Exercise instructions: Line by line, reproduce the records exactly.

[[ Extracted entries, beginning ]]

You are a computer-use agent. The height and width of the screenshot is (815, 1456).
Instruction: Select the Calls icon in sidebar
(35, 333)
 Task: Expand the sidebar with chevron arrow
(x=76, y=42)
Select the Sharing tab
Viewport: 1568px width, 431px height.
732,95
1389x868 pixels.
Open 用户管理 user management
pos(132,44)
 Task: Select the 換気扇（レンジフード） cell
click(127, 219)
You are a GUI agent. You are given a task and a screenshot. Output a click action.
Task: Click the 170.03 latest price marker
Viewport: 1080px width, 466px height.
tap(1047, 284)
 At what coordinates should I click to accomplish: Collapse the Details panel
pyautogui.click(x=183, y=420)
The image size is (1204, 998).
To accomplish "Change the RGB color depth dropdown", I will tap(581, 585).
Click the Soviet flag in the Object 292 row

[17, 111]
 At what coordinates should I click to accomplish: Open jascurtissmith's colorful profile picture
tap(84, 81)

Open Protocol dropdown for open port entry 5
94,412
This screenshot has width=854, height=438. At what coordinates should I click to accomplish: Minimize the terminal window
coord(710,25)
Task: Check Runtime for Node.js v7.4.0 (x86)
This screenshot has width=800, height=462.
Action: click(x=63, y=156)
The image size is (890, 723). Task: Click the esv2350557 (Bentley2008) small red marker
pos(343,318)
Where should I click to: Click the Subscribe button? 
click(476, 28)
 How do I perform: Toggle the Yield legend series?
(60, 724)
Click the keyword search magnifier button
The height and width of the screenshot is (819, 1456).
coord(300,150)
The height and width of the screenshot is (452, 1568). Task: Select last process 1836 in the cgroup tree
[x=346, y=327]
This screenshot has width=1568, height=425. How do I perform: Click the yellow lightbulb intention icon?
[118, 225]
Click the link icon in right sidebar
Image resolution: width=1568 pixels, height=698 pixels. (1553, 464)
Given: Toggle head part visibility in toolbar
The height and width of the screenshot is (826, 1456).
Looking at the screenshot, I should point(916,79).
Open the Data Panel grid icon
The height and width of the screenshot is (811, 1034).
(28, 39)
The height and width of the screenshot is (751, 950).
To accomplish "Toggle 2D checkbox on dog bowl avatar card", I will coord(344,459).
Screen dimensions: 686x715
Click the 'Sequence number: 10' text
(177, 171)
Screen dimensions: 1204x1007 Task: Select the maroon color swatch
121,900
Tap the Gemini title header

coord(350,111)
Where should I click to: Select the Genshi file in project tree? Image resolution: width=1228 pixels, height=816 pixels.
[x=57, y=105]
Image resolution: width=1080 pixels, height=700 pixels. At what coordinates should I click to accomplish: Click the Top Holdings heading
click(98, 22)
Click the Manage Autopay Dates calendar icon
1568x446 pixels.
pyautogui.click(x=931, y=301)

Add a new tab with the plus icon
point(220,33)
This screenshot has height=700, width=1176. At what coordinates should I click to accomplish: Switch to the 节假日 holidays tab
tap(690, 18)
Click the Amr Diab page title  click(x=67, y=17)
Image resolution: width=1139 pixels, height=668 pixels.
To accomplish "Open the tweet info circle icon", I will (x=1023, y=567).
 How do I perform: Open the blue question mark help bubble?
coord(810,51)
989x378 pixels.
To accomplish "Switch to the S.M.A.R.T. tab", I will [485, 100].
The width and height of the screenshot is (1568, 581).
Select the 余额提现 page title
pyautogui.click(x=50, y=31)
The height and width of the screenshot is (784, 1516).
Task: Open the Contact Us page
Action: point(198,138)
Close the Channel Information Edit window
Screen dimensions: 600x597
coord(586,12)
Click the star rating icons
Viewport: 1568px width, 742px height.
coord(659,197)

[[ Extracted entries, end ]]

Answer below:
You are a computer-use agent. The height and width of the screenshot is (815, 1456).
Instruction: Select the Calls icon in sidebar
(35, 333)
 Task: Expand the sidebar with chevron arrow
(x=76, y=42)
Select the Sharing tab
Viewport: 1568px width, 431px height.
732,95
1389x868 pixels.
Open 用户管理 user management
pos(132,44)
 Task: Select the 換気扇（レンジフード） cell
click(127, 219)
You are a GUI agent. You are given a task and a screenshot. Output a click action.
Task: Click the 170.03 latest price marker
Viewport: 1080px width, 466px height.
tap(1047, 284)
 At what coordinates should I click to accomplish: Collapse the Details panel
pyautogui.click(x=183, y=420)
The image size is (1204, 998).
To accomplish "Change the RGB color depth dropdown", I will tap(581, 585).
Click the Soviet flag in the Object 292 row

[17, 111]
 At what coordinates should I click to accomplish: Open jascurtissmith's colorful profile picture
tap(84, 81)

Open Protocol dropdown for open port entry 5
94,412
This screenshot has width=854, height=438. At what coordinates should I click to accomplish: Minimize the terminal window
coord(710,25)
Task: Check Runtime for Node.js v7.4.0 (x86)
This screenshot has width=800, height=462.
Action: click(x=63, y=156)
The image size is (890, 723). Task: Click the esv2350557 (Bentley2008) small red marker
pos(343,318)
Where should I click to: Click the Subscribe button? 
click(476, 28)
 How do I perform: Toggle the Yield legend series?
(60, 724)
Click the keyword search magnifier button
The height and width of the screenshot is (819, 1456).
coord(300,150)
The height and width of the screenshot is (452, 1568). Task: Select last process 1836 in the cgroup tree
[x=346, y=327]
This screenshot has width=1568, height=425. How do I perform: Click the yellow lightbulb intention icon?
[118, 225]
Click the link icon in right sidebar
Image resolution: width=1568 pixels, height=698 pixels. (1553, 464)
Given: Toggle head part visibility in toolbar
The height and width of the screenshot is (826, 1456).
Looking at the screenshot, I should point(916,79).
Open the Data Panel grid icon
The height and width of the screenshot is (811, 1034).
(28, 39)
The height and width of the screenshot is (751, 950).
To accomplish "Toggle 2D checkbox on dog bowl avatar card", I will coord(344,459).
Screen dimensions: 686x715
Click the 'Sequence number: 10' text
(177, 171)
Screen dimensions: 1204x1007 Task: Select the maroon color swatch
121,900
Tap the Gemini title header

coord(350,111)
Where should I click to: Select the Genshi file in project tree? Image resolution: width=1228 pixels, height=816 pixels.
[x=57, y=105]
Image resolution: width=1080 pixels, height=700 pixels. At what coordinates should I click to accomplish: Click the Top Holdings heading
click(98, 22)
Click the Manage Autopay Dates calendar icon
1568x446 pixels.
pyautogui.click(x=931, y=301)

Add a new tab with the plus icon
point(220,33)
This screenshot has height=700, width=1176. At what coordinates should I click to accomplish: Switch to the 节假日 holidays tab
tap(690, 18)
Click the Amr Diab page title  click(x=67, y=17)
Image resolution: width=1139 pixels, height=668 pixels.
To accomplish "Open the tweet info circle icon", I will (x=1023, y=567).
 How do I perform: Open the blue question mark help bubble?
coord(810,51)
989x378 pixels.
To accomplish "Switch to the S.M.A.R.T. tab", I will [485, 100].
The width and height of the screenshot is (1568, 581).
Select the 余额提现 page title
pyautogui.click(x=50, y=31)
The height and width of the screenshot is (784, 1516).
Task: Open the Contact Us page
Action: point(198,138)
Close the Channel Information Edit window
Screen dimensions: 600x597
coord(586,12)
Click the star rating icons
Viewport: 1568px width, 742px height.
coord(659,197)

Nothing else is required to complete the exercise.